I imagine that line would have gotten quite a response if played to a Broadway audience in 1931. It certainly got a rousing reception in 2023.
Aside from the afterglow that comes from enjoying an imaginative theatre piece in a cleverly staged production…
…Hansol Jung’s Wolf Play left me with a severe craving for a big bowl of sugary breakfast cereal, prompting me to immediately make a large dent in the box of Lucky Charms I picked up at Key Food on my way home.
In the play, the sugar bombs are devoured by a boxer named Ash, played by Esco Jouléy, whose lean muscular physique can obviously burn up those calories much quicker than my portly belly.
The cereal scene, as I’ll now call it, provides a subtly played turning point in the story of a young South Korean boy whose American adoptive parents reconsider and offer him up to a new couple via a Yahoo! chat room. Ash’s wife Robin (Nicole Villamil), who facilitated the secondhand adoption rather than deal with the added bureaucracy that would come to them as a queer couple, is anxious for the child to turn them into a happy family, but Ash, who doesn’t hide disgust for the boy’s father (Christopher Bannow) is initially too ensconced in training to be concerned with parenthood.

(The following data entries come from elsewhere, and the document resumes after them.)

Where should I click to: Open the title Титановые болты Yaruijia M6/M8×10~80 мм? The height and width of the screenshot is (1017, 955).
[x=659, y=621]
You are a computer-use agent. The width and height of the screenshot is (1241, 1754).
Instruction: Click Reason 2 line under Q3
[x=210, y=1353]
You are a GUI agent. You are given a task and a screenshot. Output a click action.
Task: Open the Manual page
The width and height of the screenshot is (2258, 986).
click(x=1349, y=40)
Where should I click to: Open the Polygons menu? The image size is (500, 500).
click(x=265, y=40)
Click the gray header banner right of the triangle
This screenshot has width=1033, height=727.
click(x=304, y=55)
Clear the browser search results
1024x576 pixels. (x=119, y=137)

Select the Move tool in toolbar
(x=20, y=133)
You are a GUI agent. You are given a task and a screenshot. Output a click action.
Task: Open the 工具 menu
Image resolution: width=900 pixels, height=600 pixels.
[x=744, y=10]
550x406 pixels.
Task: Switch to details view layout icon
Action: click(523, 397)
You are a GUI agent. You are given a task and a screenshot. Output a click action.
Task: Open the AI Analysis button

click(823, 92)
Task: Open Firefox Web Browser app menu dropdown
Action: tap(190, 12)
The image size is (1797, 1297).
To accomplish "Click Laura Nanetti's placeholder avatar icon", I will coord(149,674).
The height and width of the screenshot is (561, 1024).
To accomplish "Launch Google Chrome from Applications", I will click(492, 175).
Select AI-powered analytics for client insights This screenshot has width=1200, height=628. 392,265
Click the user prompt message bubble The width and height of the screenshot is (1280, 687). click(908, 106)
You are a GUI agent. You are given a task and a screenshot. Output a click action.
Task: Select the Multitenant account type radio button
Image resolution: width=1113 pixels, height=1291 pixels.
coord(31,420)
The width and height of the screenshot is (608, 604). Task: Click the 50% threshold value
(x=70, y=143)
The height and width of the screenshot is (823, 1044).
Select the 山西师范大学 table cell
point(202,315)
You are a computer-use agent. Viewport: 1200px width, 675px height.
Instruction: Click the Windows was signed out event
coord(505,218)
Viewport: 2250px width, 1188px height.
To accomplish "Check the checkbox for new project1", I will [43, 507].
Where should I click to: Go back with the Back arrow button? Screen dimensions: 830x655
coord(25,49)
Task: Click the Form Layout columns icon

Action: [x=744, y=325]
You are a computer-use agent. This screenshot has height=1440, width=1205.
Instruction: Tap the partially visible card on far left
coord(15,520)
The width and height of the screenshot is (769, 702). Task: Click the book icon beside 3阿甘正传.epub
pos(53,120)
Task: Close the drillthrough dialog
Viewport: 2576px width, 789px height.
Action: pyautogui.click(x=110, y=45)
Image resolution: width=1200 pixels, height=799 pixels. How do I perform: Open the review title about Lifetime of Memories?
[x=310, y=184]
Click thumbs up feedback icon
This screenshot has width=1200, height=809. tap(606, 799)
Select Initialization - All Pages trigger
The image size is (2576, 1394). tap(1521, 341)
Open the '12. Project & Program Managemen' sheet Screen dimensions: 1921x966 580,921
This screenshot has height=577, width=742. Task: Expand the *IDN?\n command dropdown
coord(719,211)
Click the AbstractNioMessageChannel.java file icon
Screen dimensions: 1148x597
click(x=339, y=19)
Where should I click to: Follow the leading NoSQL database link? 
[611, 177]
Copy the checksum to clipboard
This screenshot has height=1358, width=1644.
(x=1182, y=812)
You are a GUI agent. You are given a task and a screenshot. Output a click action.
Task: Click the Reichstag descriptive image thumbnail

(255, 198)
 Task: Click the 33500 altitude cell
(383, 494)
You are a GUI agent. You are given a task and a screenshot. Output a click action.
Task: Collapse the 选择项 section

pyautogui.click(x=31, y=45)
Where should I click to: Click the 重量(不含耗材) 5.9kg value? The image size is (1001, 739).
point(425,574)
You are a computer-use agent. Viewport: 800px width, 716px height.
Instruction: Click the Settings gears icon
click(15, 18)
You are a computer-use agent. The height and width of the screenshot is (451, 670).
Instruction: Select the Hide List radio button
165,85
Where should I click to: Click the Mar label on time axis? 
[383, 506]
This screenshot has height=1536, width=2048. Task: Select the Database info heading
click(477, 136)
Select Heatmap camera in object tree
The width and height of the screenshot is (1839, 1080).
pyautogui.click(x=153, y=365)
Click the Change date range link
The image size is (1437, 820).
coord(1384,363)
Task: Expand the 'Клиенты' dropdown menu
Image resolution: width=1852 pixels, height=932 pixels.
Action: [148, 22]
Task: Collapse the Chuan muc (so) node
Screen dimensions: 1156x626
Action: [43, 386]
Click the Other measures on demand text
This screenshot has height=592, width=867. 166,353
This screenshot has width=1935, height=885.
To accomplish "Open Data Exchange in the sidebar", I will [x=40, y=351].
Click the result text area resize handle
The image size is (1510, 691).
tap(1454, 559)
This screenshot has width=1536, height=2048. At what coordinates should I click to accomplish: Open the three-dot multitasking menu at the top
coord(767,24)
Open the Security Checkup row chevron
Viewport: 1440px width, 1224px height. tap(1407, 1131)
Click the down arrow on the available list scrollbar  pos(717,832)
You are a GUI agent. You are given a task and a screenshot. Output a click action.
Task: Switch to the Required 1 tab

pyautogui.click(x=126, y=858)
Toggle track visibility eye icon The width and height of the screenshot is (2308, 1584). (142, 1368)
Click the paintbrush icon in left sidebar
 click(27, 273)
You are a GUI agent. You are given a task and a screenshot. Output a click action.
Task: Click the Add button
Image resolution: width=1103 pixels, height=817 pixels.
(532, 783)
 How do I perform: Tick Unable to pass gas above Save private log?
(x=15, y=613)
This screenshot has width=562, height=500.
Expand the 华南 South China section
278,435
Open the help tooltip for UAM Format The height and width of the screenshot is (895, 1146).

In director Dustin Wills’ consistently engaging production, which is coming to the end of its MCC run after transferring from SoHo Rep, set designer You-Shin Chen has the audience on two sides of a sparsely furnished playing area, framed on the other two sides by what looks like the packed environs of an overstuffed suburban garage. Surprise entrances and exits abound.
The boy, who eventually reveals his name as Jeenu, is represented by a sandy-colored, unemotional, life-size puppet, designed by Amanda Villalobos, who is manipulated and voiced by actor Mitchell Winter. Serving as the energetic host of the play, Winter delivers what might be taken as the boy’s inner monologues where, wounded by abandonment, he sees himself as a lone wolf; hiding in defensive seclusion, but prepared to attack mercilessly when sensing danger.
In an aggressively clever production full of surprising moments, it’s Jouléy’s quiet compassion as the boxer Ash recognizes a kindred soul that gives Wolf Play its heartbreaking beauty.
A flower shop in SoHo may not be a typical place to see a play reading…
…but given that Debbi Hobson’s Reflections From The Shallow End Of The Dating Pool deals with searching for romantic possibilities after reaching age 50, the fragrant and colorful surroundings at Élan Flowers helped set a proper mood.
A costume designer by profession, Hobson was guided by director Karen C. Cook for a pair of workshop readings to test the material before a larger-scale production this fall as part of Phoenix Theatre Ensemble’s arts festival in Nyack. (A really pretty train ride along the Hudson via Metro-North, by the way.)
The focus of her adventures is on dating apps, from her humorous observations on profile photos (What’s with all the men posing with fish?) and introductory messages (Full sentences, please.) to actual face-to-face dates.
One story that I’m sure many artists will relate to tells how a prospective suitor kept asking about what her “real job” was, because surely nobody pays the bills by designing costumes.
It reminded me of the time when I had a date with Patti LuPone back when she was starring in Evita, and she walked out because I kept asking what her day job was.
I mean, I just assumed that was the reason she didn’t do Wednesday matinees.
That was a joke.
It didn’t really happen.
I’ve never met Patti LuPone.
Please don’t tell her I wrote that.
Curtain Line…
Can’t wait for the stage version of New York, New York to start previewing, if only to hear those who only know the title song from Frank Sinatra’s recording complain about how those Broadway people changed the lyrics.